→ What needs to be done: From the listing below, return every line with the string "pencil" in it.

━━━

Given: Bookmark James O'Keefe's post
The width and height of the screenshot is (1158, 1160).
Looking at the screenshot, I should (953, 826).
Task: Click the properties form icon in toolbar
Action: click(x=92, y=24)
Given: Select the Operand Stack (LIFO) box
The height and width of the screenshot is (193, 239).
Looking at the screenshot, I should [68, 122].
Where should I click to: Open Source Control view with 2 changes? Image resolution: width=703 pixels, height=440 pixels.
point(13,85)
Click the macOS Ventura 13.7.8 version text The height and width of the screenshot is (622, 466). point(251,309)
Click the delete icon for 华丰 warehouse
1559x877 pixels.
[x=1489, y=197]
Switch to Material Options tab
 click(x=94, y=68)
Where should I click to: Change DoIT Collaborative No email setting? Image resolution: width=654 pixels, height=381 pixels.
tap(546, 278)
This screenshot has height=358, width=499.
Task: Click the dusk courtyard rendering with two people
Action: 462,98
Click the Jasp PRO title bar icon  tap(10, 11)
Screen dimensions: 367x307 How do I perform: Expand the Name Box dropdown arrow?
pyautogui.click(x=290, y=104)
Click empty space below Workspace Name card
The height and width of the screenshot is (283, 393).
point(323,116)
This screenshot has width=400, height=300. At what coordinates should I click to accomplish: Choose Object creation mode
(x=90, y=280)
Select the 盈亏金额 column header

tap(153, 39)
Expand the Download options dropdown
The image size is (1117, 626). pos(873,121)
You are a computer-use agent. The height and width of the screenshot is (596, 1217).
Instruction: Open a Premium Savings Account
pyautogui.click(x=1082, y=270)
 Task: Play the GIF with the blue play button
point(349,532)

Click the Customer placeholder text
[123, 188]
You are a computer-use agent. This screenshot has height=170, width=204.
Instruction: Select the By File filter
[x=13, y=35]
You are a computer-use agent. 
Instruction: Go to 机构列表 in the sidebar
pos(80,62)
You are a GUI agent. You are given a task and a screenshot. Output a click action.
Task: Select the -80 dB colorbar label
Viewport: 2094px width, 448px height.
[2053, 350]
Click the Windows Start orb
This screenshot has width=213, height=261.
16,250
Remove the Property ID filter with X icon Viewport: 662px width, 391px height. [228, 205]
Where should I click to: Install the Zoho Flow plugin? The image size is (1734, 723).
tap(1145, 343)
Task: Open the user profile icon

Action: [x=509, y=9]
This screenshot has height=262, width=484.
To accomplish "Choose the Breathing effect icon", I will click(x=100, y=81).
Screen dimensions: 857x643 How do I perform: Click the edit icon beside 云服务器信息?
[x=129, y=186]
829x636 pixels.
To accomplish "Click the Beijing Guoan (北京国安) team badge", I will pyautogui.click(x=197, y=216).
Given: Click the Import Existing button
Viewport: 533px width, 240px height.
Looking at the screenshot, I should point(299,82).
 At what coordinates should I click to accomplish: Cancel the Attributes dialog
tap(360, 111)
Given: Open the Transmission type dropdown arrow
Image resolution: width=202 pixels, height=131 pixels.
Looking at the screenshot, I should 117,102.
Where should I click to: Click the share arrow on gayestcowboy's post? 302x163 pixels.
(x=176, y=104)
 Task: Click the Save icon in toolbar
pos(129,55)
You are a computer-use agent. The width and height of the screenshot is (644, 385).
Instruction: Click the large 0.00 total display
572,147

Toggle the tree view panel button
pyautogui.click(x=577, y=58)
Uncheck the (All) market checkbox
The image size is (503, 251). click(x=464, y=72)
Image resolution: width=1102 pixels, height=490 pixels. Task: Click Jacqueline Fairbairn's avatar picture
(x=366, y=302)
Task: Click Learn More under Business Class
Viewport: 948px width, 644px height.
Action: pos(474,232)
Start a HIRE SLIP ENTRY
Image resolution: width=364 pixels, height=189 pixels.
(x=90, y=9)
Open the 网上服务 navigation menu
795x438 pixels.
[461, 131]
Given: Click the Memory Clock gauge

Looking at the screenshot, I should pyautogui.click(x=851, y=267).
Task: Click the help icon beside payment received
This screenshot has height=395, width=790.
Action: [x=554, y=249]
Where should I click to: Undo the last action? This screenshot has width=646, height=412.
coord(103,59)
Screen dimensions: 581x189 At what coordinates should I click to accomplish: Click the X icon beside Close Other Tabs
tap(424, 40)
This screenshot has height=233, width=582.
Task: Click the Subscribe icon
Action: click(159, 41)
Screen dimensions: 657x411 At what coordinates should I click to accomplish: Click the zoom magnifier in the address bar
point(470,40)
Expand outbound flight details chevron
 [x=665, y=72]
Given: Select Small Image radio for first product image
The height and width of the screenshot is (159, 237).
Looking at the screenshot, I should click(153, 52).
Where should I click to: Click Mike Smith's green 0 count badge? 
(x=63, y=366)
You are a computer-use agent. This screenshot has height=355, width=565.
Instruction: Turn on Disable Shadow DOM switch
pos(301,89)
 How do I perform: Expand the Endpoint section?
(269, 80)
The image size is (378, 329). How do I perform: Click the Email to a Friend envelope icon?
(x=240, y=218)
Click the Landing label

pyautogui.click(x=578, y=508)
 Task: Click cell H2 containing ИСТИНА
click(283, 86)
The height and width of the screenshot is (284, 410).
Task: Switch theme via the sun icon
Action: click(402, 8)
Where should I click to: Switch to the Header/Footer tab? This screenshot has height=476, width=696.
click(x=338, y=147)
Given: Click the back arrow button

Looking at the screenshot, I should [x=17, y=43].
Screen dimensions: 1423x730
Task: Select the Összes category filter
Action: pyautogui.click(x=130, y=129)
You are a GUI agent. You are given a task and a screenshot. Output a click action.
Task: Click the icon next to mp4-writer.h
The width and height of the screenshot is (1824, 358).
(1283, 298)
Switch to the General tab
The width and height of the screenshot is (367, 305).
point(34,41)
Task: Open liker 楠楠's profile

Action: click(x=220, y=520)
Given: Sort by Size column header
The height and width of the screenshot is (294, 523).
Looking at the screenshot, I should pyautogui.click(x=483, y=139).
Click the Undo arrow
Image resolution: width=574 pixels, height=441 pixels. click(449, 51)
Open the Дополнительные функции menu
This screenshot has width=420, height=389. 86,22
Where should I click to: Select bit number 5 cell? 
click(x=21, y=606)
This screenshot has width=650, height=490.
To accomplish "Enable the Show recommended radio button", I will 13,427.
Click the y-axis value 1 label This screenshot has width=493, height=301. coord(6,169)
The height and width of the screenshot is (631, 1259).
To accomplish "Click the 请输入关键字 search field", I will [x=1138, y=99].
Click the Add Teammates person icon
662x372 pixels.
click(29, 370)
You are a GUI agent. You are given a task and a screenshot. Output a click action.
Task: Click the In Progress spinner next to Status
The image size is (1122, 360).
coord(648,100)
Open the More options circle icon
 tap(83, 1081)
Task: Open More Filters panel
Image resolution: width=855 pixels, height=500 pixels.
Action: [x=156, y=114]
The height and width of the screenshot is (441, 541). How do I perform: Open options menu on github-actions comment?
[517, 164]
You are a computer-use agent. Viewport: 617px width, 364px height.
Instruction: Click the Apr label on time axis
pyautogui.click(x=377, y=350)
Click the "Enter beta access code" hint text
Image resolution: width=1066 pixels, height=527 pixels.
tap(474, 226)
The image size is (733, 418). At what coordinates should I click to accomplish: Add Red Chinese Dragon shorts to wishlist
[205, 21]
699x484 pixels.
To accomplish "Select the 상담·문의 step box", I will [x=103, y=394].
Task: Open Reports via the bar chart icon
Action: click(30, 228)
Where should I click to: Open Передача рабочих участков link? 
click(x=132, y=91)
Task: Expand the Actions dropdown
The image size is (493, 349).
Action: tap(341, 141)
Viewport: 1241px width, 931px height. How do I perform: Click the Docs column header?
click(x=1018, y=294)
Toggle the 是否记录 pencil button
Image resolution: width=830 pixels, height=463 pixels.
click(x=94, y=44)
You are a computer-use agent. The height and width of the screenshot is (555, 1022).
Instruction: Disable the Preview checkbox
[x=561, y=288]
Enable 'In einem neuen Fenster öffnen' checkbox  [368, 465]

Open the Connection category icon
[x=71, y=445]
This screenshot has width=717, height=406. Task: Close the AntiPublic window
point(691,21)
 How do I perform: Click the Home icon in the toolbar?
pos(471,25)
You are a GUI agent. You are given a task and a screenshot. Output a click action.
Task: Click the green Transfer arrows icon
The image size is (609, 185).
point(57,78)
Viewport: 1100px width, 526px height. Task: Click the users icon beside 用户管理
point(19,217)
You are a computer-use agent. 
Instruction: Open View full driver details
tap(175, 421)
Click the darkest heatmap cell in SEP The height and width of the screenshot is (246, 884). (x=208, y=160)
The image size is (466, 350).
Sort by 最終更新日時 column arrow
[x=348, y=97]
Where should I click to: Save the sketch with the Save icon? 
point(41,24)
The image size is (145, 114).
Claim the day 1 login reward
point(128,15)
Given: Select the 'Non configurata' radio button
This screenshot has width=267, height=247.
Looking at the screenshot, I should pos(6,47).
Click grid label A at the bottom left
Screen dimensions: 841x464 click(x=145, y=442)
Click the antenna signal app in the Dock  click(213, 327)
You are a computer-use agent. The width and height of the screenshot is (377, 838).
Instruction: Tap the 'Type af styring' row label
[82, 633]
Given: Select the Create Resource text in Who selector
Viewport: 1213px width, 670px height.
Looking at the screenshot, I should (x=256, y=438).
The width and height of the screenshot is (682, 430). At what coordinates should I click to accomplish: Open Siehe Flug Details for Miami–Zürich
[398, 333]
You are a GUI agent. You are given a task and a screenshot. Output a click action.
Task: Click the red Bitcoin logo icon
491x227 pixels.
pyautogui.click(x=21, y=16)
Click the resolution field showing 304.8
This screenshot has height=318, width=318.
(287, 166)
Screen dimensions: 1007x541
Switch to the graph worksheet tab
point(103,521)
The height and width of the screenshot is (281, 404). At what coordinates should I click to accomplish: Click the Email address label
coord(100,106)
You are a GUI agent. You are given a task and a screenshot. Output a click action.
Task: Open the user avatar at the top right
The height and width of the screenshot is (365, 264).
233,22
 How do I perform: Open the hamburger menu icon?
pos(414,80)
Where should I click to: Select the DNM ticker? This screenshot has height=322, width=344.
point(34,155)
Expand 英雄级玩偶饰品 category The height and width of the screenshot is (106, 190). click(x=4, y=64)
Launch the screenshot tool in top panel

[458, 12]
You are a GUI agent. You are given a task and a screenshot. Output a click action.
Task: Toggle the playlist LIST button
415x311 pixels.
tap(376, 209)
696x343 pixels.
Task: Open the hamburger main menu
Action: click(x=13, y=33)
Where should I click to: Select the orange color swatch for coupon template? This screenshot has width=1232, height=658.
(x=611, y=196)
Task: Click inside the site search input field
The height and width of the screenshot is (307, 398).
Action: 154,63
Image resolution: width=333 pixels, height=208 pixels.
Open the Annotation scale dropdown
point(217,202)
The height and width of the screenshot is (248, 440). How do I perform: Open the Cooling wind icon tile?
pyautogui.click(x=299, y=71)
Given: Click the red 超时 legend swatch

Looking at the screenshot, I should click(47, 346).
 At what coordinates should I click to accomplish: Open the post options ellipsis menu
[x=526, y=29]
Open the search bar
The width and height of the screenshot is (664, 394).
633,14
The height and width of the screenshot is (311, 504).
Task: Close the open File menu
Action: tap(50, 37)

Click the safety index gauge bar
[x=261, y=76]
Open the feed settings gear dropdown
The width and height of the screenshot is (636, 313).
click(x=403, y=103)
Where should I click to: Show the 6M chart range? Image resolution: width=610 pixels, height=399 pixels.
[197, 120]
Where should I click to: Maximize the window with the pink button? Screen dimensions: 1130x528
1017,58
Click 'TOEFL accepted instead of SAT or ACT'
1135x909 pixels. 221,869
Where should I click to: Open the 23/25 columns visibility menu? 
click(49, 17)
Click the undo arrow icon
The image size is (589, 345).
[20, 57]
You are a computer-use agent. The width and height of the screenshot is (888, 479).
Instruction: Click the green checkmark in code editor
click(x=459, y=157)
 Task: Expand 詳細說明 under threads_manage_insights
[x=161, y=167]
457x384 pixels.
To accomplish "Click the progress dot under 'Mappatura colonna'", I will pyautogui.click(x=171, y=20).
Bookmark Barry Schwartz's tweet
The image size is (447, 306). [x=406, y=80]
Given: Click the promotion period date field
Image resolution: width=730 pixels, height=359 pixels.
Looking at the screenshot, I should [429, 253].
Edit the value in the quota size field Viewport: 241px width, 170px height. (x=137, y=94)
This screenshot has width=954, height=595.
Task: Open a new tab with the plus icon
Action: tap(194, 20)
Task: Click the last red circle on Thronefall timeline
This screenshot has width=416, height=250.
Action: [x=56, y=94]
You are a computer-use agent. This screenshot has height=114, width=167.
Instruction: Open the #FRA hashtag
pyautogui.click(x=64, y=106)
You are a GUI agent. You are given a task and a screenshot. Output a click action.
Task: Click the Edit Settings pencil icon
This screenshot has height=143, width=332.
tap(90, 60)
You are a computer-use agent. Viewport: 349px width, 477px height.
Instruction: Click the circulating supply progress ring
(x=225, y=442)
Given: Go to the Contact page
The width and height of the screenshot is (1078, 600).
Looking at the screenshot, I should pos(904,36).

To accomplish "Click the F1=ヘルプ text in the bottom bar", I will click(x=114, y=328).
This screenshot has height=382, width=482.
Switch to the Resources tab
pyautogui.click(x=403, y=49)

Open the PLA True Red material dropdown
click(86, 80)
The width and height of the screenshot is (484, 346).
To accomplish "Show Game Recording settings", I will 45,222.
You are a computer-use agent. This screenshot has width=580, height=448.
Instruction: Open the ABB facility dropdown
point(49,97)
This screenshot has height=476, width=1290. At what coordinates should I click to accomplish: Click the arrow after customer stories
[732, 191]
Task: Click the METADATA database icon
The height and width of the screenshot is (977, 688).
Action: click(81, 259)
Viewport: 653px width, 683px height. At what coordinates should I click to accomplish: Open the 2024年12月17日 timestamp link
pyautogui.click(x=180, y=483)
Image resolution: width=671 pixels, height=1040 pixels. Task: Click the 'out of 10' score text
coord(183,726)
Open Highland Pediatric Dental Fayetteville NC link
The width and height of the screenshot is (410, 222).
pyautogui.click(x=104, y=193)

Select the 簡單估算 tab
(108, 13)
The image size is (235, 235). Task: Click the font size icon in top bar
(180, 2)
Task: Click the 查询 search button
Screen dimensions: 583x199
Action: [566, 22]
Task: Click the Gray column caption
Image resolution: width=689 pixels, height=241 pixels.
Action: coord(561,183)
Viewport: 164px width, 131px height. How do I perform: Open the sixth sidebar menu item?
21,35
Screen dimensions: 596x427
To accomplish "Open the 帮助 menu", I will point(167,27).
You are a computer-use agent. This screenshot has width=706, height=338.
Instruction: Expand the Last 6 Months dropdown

━━━

→ The answer:
Toggle the 是否记录 pencil button
Task: Click the Edit Settings pencil icon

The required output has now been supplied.